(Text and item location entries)
□ □ □
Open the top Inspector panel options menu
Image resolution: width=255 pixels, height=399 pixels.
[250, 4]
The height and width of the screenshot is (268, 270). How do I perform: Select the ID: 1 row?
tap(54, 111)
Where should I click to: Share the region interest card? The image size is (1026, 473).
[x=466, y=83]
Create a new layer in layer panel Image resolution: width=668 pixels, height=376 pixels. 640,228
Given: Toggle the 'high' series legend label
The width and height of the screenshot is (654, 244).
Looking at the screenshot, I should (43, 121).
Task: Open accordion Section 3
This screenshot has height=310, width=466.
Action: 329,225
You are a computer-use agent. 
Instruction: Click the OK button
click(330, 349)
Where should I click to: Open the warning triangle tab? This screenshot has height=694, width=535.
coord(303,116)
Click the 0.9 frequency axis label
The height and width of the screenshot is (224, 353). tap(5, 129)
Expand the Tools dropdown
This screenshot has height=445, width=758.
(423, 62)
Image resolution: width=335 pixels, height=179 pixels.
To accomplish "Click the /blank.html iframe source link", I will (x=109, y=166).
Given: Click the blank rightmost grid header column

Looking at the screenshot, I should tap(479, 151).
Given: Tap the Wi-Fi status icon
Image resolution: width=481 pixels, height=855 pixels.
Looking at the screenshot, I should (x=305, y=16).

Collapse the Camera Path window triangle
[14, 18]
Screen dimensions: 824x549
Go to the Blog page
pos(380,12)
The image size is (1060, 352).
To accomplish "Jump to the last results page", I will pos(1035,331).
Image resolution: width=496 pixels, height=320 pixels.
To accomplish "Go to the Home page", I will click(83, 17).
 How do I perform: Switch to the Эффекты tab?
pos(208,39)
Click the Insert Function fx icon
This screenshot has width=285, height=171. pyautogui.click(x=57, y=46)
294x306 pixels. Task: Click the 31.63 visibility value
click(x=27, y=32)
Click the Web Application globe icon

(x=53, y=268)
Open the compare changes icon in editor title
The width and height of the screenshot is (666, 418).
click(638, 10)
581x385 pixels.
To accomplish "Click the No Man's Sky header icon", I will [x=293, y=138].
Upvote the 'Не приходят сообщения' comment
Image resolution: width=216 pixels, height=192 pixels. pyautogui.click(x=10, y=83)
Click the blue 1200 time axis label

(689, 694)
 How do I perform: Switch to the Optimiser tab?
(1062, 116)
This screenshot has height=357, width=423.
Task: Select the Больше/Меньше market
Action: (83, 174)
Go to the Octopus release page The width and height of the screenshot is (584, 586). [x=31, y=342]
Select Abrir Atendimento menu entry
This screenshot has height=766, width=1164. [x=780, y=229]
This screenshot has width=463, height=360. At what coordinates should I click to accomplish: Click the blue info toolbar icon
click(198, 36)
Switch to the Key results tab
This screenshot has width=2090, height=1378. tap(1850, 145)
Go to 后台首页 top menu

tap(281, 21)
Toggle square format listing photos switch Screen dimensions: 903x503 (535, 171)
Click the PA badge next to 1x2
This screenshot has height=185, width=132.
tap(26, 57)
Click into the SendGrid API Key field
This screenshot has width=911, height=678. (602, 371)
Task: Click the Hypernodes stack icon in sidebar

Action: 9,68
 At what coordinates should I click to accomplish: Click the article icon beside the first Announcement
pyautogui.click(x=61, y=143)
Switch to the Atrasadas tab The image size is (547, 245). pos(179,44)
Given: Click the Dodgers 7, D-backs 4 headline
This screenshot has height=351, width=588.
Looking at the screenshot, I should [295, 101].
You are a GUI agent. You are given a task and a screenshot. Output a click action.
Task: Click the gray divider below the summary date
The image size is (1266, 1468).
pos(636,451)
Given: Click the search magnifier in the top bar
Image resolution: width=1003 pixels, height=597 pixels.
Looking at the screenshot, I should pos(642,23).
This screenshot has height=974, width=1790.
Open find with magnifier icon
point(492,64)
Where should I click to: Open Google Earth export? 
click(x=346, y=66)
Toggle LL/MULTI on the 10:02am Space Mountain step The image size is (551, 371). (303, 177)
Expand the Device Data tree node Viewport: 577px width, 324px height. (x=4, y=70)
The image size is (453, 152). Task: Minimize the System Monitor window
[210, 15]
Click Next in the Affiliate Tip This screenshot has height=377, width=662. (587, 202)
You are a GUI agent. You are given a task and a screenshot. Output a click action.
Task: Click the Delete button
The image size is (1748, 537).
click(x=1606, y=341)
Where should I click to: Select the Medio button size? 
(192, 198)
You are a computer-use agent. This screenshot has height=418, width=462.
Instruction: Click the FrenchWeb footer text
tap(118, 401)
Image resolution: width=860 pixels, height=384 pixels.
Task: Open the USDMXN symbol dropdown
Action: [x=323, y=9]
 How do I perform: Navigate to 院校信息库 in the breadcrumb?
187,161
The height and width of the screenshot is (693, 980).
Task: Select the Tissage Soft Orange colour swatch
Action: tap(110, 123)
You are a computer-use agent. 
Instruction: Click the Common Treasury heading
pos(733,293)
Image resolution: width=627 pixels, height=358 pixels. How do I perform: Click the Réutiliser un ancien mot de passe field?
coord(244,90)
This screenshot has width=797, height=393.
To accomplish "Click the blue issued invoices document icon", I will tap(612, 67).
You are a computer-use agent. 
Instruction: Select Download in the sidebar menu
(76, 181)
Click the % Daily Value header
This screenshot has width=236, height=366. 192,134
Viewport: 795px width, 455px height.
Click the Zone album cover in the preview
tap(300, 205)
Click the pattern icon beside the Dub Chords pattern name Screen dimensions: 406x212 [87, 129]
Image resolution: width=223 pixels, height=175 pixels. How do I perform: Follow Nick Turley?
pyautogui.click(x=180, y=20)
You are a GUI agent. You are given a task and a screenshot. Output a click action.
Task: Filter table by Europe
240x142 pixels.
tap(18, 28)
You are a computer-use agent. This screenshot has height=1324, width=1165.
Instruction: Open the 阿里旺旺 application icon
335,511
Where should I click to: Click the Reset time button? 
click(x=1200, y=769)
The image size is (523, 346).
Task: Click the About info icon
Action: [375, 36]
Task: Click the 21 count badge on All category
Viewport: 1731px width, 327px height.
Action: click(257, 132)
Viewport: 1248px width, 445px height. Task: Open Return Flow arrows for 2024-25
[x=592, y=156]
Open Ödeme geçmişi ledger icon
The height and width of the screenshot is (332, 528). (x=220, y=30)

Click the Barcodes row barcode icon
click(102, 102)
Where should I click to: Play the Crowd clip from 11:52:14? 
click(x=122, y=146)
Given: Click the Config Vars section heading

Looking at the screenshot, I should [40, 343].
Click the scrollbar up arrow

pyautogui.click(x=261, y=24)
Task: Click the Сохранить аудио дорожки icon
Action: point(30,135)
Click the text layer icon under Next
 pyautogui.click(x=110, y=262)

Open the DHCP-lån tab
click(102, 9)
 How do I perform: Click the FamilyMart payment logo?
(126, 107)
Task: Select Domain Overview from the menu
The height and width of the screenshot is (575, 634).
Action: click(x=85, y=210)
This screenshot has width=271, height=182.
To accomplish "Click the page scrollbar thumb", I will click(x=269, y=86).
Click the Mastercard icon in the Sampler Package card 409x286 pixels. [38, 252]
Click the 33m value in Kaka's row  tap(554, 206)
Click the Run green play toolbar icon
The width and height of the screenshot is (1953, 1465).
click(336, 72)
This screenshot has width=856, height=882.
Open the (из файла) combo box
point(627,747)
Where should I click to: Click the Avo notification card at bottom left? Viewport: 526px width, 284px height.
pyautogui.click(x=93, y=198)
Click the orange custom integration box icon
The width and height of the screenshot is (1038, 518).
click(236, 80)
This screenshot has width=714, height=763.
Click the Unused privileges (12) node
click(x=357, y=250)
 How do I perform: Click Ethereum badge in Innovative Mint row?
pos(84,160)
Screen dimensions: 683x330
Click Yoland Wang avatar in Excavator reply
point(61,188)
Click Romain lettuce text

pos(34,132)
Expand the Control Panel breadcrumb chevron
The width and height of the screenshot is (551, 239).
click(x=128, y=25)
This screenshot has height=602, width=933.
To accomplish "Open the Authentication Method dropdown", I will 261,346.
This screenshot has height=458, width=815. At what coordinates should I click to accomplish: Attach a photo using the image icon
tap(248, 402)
□ □ □
- _What to produce_
Reproduce the data starting with the line containing "581x385 pixels." and going on through the line containing "click(198, 36)", substituting "Downvote" for "Upvote" and leaving everything else unchanged.

- _Complete answer_
581x385 pixels.
To accomplish "Click the No Man's Sky header icon", I will [x=293, y=138].
Downvote the 'Не приходят сообщения' comment
Image resolution: width=216 pixels, height=192 pixels. pyautogui.click(x=10, y=83)
Click the blue 1200 time axis label

(689, 694)
 How do I perform: Switch to the Optimiser tab?
(1062, 116)
This screenshot has height=357, width=423.
Task: Select the Больше/Меньше market
Action: (83, 174)
Go to the Octopus release page The width and height of the screenshot is (584, 586). [x=31, y=342]
Select Abrir Atendimento menu entry
This screenshot has height=766, width=1164. [x=780, y=229]
This screenshot has width=463, height=360. At what coordinates should I click to accomplish: Click the blue info toolbar icon
click(198, 36)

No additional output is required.